Single Parents Locked Out Of Rental Market

ParentsNext program leaves single parents wondering about next steps to secure rental properties

Gladys Serugga ABC Gippsland reports that single parents on a federal government income support program say mandatory reporting requirements introduced this year are locking them out of the housing market.

Bridie Stirling has moved four times in eight months with her four-year-old son.

She said a lack of rental vacancies in regional Australia, and the stigma associated with income support linked to a parenting employment program, had left her struggling to break into the market.

Bridie is studying a Bachelor of Community Services at Federation University.

As a single parent and student, she qualifies for income support and has been placed in the federal government’s ParentsNext program.

Woman stands next to young boy in a dooraway.
Bridie Stirling, pictured here with her son Charlie, says she’s had no luck getting back into the rental market, even after applying with friends.(Supplied)

“You have to sign a compulsory participation plan, where you’re told you have to meet certain obligations.
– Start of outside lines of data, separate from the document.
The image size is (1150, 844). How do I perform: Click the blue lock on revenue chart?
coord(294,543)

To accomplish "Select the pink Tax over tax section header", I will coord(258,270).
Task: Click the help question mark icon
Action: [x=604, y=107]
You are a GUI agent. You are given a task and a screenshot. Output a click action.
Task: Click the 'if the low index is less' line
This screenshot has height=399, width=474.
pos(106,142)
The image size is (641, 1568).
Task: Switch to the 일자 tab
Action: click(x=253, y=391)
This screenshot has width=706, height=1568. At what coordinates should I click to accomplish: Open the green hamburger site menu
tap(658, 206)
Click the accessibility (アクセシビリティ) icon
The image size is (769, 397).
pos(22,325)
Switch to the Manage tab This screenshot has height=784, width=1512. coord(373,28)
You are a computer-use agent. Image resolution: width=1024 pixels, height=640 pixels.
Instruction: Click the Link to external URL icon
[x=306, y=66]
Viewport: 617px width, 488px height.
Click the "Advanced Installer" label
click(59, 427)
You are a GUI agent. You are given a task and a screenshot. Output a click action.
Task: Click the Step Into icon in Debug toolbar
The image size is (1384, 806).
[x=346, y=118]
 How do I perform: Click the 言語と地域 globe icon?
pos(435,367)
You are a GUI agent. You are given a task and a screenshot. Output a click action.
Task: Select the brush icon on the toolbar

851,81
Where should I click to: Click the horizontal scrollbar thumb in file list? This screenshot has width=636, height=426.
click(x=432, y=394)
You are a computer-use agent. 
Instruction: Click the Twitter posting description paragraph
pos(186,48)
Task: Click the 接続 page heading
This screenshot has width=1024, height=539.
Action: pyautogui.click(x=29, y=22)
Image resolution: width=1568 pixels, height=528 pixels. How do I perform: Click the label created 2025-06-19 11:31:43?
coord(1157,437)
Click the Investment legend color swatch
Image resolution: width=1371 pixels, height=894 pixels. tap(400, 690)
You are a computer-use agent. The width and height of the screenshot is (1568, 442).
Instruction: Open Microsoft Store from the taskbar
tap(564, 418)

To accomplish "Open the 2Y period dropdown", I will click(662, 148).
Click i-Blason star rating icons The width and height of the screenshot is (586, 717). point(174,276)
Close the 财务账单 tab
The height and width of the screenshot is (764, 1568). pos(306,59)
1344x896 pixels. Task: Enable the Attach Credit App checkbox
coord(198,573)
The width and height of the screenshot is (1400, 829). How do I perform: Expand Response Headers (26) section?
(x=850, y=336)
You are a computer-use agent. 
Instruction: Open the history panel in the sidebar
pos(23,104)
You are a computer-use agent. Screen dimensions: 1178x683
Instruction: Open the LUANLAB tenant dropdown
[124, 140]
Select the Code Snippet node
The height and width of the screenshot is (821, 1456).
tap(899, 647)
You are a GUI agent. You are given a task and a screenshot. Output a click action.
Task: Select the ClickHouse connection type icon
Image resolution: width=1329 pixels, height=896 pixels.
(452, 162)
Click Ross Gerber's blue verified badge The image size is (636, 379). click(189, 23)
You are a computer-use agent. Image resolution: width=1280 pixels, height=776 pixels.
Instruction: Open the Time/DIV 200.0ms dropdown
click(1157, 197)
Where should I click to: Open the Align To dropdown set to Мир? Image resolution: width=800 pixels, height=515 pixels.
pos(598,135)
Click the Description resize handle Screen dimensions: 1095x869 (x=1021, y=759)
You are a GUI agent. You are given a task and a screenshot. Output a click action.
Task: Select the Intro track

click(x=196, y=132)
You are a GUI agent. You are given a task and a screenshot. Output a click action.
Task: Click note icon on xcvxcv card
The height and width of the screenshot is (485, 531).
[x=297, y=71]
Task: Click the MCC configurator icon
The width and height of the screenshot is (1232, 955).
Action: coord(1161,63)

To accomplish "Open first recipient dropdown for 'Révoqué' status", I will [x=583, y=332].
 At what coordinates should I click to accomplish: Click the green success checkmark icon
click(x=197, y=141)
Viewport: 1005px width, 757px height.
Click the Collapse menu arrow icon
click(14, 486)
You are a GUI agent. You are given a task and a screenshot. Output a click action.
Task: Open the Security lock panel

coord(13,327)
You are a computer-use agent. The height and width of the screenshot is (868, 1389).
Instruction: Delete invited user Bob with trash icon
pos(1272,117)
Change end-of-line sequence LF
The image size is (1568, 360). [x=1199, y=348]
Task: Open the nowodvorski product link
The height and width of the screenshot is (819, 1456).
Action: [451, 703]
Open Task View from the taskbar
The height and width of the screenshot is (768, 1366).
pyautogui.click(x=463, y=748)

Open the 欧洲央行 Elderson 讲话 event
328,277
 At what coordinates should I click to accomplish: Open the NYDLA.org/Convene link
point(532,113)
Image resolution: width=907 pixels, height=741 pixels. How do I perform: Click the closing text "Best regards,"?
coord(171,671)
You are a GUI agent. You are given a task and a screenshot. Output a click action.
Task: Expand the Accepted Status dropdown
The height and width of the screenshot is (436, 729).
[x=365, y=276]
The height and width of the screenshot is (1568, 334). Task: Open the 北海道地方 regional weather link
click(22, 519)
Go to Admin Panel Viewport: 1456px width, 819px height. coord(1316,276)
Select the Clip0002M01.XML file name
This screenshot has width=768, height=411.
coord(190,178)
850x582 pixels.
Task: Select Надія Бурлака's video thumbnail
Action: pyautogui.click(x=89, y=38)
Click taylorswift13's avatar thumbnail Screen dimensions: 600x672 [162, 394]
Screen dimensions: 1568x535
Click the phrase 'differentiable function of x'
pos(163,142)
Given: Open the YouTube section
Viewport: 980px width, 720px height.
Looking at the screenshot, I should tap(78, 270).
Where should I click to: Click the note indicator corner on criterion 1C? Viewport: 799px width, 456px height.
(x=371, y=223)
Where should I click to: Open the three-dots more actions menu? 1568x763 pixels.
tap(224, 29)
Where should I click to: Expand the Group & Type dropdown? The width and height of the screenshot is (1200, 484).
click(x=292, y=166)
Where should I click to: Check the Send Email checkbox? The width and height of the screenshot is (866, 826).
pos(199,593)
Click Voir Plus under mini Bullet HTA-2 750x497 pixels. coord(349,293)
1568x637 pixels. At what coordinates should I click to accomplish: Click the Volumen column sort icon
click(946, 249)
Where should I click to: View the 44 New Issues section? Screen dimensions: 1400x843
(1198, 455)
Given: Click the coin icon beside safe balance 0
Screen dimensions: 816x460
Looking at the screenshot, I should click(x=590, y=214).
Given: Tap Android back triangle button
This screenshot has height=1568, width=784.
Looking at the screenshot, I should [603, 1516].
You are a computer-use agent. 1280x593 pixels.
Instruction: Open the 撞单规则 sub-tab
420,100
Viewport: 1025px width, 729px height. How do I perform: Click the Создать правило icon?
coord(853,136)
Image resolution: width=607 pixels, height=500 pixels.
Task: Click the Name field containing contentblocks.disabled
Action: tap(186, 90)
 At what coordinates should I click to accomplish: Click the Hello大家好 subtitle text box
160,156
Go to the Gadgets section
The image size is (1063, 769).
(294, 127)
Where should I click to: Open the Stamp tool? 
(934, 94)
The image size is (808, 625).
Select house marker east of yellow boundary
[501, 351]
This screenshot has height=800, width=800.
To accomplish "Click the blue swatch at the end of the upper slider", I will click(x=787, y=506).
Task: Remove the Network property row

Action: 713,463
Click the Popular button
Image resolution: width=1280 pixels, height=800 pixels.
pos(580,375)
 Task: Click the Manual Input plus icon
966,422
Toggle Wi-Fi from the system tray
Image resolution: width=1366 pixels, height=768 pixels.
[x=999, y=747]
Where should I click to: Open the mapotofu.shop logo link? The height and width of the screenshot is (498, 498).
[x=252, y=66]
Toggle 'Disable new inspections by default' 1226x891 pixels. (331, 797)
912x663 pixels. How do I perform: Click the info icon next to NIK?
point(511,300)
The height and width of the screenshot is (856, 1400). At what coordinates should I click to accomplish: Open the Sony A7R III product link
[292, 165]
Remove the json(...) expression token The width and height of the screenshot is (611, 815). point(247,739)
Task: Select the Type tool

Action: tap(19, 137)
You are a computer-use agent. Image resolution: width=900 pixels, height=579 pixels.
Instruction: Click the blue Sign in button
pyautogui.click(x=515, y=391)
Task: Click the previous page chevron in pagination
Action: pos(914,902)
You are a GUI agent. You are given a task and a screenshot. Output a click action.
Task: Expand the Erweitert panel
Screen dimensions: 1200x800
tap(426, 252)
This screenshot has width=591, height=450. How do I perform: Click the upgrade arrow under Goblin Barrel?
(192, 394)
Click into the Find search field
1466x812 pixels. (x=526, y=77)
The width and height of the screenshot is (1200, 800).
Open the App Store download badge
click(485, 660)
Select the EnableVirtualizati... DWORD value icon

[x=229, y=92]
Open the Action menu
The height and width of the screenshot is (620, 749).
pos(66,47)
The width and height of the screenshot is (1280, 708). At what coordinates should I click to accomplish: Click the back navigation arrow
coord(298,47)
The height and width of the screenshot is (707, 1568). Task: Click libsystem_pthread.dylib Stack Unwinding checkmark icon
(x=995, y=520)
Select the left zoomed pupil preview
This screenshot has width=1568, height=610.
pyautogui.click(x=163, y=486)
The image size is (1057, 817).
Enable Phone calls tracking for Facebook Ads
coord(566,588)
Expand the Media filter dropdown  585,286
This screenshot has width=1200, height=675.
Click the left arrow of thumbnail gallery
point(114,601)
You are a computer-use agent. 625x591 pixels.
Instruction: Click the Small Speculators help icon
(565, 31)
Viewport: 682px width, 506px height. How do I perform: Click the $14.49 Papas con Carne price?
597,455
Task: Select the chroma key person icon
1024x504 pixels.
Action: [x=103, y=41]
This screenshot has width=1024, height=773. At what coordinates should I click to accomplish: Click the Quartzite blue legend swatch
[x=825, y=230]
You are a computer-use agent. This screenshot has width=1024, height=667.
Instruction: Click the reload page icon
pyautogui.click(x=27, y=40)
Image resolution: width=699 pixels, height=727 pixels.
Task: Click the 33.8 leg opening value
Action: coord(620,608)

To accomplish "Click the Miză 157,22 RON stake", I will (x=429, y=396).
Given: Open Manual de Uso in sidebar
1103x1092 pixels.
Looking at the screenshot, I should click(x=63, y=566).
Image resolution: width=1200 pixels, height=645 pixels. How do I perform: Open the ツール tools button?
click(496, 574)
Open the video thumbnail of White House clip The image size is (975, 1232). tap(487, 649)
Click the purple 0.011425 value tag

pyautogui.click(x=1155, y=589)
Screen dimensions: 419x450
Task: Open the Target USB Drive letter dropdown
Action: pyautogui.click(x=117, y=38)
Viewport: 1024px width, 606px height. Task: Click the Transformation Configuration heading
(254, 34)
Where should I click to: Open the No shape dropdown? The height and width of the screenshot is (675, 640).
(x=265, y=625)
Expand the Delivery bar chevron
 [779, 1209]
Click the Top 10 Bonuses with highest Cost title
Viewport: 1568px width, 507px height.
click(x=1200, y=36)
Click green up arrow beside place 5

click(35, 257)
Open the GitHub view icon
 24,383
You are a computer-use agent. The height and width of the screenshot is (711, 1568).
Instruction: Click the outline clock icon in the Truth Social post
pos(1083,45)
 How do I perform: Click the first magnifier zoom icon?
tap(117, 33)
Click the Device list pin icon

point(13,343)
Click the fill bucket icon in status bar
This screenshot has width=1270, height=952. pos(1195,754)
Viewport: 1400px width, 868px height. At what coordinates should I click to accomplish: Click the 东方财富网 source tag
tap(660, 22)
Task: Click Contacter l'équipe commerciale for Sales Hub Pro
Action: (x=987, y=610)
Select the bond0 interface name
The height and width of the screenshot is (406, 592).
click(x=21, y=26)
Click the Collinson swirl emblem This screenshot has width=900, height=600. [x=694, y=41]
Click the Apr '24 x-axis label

And those obligations are different for everyone,” Bridie said.

She said if you missed a call, forgot to report or didn’t meet your obligations you did not get paid and that uncertainty had not helped her find a place to live.

“At one point, I had $5,000 in savings, and I said, ‘I can pay this month’s rent in advance’, but it still wasn’t enough to get a lease.”

“I had nowhere to go when my lease ended, so I went to stay with my aunty in Bairnsdale, sharing a room with [my son] Charlie.”

What is the ParentsNext program?

The federal government made the compulsory participation changes in March.

The government says ParentsNext is designed to support parents to plan and prepare for work by the time their youngest child starts school.

But Bridie said the new policy meant payments were not as fixed as they used to be.

“I think rental agencies see that and go, ‘well at any moment that person will lose their income, so it’s not worth renting [it out to them],'” she said.

In April 2016, the ParentsNext program was trialled in 10 locations and was rolled out nationally in July 2018.

According to Department of Education, Skills and Employment statistics from the end of last month, 95 per cent of ParentsNext participants are women and almost 80 per cent are single parents.

What are the next steps?

A department spokesperson said a range of exemptions were available for parents who were genuinely unable to participate due to health, domestic and family violence or a death in the family.

Young mother sits on the floor with a baby.
Sian Stirling says there needs to be “less discrimination and more help in place” towards single parents and youth who become homeless.(ABC Gippsland: Gladys Serugga)

Bridie’s cousin Sian Stirling, who is also a single mother, is two months away from qualifying for the ParentsNext program.

Having received more than 300 rejection letters for rental applications in Gippsland in eastern Victoria, she said she felt like quitting her house search but there was no alternative.

In 2019, she was made redundant from her full-time job as a dental nurse.

When the COVID-19 pandemic hit, she and her two boys stayed with her grandmother while she looked for accommodation.

“I think there’s a certain stigma towards single parents. We get looked at differently because we’ve got one income which doesn’t seem as secure anymore,” Sian said.

“Because the ParentsNext program can just get cut.

“Then you can’t put a roof over your head, can’t feed your children and once you’ve got that red mark against your name, everyone looks at you like ‘Why did you get that red mark?'”

Low rental vacancies

Sian is trying to find a rental home in Gippsland.

Although she is not yet part of the program, the stories she has heard from friends and family have made her anxious about joining it.

Real Estate Institute of Victoria president Leah Calnen said the statistics showed Gippsland’s rental crisis is the worst in Victoria.

“In Gippsland, from a rental vacancy [viewpoint], it is the lowest [number of rental vacancies] in the state and it has been trending downwards for some time,” Ms Calnen said.

Due to the low vacancy rate, Bridie searched beyond Gippsland to Ballarat and even interstate to Tasmania.

When she arrived in Tasmania, she found the situation was no different.

Now living in Ballarat with her mum, she said the biggest issue she faced when applying for homes was the lack of communication from real estate agents.

“I think a lot of the issue is [real estate agents] won’t accept people on welfare,” she said.